About the time that these verses were written, Dr Blacklock was, for the first time, afflicted with what to him must have been peculiarly distressful. He became occasionally subject to deafness, which, though he seldom felt it in any great degree, was sufficient, in his situation, to whom the sense of hearing was almost the only channel of communication with the external world, to cause very lively uneasiness. Amidst these indispositions of body, however, and disquietudes of mind, the gentleness of his temper never forsook him, and he felt all that resignation and confidence in the Supreme Being which his earliest and his latest life equally acknowledged. In summer 1791 he was seized with a feverish disorder, which at first seemed of a slight, and never rose to a very violent kind; but a frame too little robust as his was not able to resist it, and after about a week's illness it carried him off on the 7th day of July 1791. His wife survives him, to feel, amidst the heavy affliction of his loss, that melancholy consolation which is derived from the remembrance of his virtues.
The writings of Dr Blacklock consisted principally of poems, which were published in 4to in the year 1793; and to that edition was added, An Essay on the Education of the Blind, translated from the French of M. Huy.
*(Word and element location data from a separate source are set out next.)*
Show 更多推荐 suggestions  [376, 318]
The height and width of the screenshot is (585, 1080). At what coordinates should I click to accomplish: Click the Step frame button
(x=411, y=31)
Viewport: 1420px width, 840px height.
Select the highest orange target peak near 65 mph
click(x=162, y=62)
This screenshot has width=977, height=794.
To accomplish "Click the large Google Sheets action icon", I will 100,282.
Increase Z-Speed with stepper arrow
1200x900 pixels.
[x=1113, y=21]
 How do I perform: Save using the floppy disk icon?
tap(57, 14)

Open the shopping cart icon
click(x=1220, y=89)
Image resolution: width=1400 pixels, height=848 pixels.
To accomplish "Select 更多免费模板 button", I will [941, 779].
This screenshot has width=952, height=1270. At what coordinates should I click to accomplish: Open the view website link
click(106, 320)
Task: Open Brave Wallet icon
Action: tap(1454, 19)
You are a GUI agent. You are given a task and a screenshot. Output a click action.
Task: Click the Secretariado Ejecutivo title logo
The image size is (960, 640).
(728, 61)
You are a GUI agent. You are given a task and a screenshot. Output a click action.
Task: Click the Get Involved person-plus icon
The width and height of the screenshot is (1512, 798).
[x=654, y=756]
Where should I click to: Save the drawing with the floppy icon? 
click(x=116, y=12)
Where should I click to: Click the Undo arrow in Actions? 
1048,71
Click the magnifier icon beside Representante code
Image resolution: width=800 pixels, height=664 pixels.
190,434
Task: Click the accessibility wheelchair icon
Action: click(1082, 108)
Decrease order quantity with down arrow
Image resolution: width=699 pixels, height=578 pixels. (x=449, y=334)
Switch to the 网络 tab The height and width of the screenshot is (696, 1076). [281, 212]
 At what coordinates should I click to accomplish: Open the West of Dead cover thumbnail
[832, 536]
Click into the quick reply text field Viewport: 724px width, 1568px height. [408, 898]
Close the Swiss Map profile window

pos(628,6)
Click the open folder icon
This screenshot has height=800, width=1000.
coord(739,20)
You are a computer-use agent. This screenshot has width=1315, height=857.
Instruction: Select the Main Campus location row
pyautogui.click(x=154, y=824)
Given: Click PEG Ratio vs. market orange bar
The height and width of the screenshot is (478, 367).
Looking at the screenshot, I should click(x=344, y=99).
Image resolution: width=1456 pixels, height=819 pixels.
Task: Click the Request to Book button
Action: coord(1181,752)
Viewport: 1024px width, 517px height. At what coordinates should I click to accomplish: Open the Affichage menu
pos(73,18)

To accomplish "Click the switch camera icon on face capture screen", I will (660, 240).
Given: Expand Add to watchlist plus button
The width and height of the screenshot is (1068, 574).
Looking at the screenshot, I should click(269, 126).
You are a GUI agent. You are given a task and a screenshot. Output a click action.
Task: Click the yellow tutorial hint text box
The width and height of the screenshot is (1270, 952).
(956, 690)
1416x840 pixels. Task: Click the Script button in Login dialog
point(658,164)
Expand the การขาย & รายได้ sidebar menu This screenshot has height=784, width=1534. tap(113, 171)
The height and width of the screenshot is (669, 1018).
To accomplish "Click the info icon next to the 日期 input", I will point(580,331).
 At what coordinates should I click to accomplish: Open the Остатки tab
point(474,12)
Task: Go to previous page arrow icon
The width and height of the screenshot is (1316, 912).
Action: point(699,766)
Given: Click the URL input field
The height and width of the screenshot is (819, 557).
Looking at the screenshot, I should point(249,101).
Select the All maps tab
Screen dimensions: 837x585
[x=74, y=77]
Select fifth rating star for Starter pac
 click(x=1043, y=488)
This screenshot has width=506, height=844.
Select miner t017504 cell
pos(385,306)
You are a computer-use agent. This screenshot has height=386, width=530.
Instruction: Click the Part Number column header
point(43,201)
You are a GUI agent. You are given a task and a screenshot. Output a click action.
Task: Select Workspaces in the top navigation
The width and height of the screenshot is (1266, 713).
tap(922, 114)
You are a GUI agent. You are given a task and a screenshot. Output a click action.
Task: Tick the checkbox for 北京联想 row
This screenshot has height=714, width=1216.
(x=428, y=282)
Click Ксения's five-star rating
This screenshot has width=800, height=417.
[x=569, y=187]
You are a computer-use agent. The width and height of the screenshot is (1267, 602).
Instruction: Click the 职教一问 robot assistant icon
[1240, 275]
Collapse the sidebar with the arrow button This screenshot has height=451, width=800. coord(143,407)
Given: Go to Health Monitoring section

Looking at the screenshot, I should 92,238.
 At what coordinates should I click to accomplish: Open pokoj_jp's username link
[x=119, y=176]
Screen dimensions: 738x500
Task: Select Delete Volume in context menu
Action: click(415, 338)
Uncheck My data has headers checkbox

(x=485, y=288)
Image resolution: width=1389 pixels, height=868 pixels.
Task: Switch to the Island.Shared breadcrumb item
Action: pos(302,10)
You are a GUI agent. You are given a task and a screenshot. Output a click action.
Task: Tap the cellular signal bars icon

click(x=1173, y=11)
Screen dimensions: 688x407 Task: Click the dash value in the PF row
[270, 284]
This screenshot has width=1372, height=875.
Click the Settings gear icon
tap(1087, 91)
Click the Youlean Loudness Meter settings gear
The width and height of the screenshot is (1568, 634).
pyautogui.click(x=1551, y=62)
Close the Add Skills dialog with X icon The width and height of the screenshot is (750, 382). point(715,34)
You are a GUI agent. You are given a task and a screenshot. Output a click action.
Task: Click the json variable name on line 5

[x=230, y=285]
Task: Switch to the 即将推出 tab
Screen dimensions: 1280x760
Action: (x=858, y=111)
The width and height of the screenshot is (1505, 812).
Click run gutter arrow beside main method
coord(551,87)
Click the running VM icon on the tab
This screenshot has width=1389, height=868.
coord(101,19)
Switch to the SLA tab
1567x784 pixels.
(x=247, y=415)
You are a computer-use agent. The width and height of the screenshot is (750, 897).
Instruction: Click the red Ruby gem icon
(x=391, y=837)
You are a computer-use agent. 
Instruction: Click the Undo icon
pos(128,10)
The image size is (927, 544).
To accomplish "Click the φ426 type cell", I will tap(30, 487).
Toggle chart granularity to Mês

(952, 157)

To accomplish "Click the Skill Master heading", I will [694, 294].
But besides his avowed works, we have reason to believe that he was the author of many articles in the second edition of the Encyclopedia Britannica, though we cannot say with certainty what those articles were. If our memory does not deceive us, we have been informed that the preface to that edition was furnished by him; and we have elsewhere attributed to him, on the best authority, the article Blind, and the Notes to the article Music; but he undoubtedly contributed much more to the work, and was one of the principal guides of the proprietors.